WHAT TO PRODUCE: I'd like every line from the material below that has "will" in it.

# # # # #

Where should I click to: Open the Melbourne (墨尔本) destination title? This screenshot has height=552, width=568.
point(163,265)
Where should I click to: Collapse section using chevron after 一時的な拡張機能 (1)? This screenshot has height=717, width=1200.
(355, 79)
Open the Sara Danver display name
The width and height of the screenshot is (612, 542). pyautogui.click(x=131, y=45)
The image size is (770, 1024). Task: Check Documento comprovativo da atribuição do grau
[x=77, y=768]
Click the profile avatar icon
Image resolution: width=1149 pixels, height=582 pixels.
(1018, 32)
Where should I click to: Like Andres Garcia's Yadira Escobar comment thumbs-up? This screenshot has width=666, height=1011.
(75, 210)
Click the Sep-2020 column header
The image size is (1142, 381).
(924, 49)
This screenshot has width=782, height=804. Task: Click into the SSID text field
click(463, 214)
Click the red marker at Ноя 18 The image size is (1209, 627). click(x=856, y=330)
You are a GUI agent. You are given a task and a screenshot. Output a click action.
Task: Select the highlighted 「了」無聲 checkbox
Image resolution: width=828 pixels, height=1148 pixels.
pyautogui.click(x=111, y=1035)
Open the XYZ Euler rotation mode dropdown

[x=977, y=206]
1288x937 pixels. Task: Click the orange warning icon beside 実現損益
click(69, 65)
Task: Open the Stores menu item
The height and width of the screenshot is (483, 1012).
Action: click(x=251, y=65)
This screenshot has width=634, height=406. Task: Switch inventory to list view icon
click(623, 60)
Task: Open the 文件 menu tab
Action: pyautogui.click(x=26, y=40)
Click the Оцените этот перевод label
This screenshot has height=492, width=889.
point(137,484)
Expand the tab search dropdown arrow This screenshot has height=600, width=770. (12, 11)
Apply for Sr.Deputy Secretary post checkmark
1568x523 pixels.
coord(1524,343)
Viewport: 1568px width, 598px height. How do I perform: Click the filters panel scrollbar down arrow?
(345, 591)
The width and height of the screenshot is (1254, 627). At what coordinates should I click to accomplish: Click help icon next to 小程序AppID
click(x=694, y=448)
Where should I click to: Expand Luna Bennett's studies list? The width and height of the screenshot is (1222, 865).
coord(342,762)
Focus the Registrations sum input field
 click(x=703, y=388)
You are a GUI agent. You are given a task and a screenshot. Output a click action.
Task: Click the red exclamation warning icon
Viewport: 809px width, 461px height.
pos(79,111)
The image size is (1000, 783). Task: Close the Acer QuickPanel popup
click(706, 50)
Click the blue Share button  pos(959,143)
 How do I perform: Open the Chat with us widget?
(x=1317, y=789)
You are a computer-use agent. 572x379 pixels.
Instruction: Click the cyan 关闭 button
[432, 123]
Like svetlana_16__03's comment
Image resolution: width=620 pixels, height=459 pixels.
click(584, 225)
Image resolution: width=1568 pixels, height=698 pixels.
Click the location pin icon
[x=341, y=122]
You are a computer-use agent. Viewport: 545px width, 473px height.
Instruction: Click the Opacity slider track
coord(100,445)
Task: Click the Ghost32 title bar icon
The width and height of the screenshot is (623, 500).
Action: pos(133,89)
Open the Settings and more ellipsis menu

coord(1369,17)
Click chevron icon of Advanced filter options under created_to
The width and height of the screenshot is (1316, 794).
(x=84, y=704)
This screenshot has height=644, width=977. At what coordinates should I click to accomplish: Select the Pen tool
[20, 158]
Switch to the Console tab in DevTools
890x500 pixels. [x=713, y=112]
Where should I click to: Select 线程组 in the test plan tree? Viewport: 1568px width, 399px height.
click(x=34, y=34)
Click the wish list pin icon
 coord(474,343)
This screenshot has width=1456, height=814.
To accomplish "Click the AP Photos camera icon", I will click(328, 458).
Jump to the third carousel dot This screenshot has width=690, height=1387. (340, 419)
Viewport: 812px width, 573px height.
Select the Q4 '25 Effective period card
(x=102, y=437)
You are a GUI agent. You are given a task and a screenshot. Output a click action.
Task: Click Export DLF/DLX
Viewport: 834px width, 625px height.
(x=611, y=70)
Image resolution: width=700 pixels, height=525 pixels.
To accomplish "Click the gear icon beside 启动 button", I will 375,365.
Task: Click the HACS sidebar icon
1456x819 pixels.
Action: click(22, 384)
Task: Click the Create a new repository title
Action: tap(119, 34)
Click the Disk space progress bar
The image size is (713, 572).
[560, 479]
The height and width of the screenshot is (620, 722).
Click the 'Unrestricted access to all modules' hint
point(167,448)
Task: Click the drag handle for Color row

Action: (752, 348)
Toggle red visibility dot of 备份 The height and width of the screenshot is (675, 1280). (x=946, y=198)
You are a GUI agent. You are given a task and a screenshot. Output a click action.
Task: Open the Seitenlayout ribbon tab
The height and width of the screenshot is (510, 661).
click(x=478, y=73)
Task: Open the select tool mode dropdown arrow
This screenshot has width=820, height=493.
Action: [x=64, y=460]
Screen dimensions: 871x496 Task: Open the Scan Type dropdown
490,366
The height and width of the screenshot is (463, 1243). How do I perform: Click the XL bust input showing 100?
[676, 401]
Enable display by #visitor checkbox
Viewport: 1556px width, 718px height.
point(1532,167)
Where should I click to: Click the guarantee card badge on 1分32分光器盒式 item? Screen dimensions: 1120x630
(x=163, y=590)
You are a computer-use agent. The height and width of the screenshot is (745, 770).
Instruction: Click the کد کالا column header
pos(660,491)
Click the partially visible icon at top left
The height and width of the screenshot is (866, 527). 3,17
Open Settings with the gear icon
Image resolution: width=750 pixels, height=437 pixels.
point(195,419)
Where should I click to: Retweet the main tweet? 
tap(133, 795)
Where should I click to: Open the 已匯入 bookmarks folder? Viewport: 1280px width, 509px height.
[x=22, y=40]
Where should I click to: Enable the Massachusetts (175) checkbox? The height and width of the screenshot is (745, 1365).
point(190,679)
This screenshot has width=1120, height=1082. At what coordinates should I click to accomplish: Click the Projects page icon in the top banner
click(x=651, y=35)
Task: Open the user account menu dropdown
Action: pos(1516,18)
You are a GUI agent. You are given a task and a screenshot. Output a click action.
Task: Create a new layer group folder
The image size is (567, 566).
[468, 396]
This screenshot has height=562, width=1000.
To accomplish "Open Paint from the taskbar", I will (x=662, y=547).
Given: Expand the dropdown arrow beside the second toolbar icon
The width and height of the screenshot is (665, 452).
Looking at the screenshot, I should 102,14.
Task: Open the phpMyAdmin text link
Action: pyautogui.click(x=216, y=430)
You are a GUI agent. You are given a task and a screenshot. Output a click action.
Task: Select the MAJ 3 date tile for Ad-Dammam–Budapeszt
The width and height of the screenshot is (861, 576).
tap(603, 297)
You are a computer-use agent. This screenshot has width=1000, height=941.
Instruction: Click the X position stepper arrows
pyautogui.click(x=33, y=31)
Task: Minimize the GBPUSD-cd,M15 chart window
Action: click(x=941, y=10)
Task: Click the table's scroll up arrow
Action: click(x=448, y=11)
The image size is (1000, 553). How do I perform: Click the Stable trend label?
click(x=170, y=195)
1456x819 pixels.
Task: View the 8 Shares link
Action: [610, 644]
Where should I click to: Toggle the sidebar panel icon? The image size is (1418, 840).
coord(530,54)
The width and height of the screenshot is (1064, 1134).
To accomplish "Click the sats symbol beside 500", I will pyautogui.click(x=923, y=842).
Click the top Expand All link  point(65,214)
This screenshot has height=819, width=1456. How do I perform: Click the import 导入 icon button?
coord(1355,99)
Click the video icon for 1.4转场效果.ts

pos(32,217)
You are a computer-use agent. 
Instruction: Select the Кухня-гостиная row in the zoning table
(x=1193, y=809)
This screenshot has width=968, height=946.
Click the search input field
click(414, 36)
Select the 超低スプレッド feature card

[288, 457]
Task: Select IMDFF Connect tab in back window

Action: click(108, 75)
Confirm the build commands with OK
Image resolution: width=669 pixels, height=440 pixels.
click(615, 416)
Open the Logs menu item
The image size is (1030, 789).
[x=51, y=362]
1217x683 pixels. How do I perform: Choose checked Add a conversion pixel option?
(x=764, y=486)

# # # # #

REPLY:
To accomplish "Click the AP Photos camera icon", I will click(328, 458).
To accomplish "Click the gear icon beside 启动 button", I will 375,365.
To accomplish "Open Paint from the taskbar", I will (x=662, y=547).
To accomplish "Click the sats symbol beside 500", I will pyautogui.click(x=923, y=842).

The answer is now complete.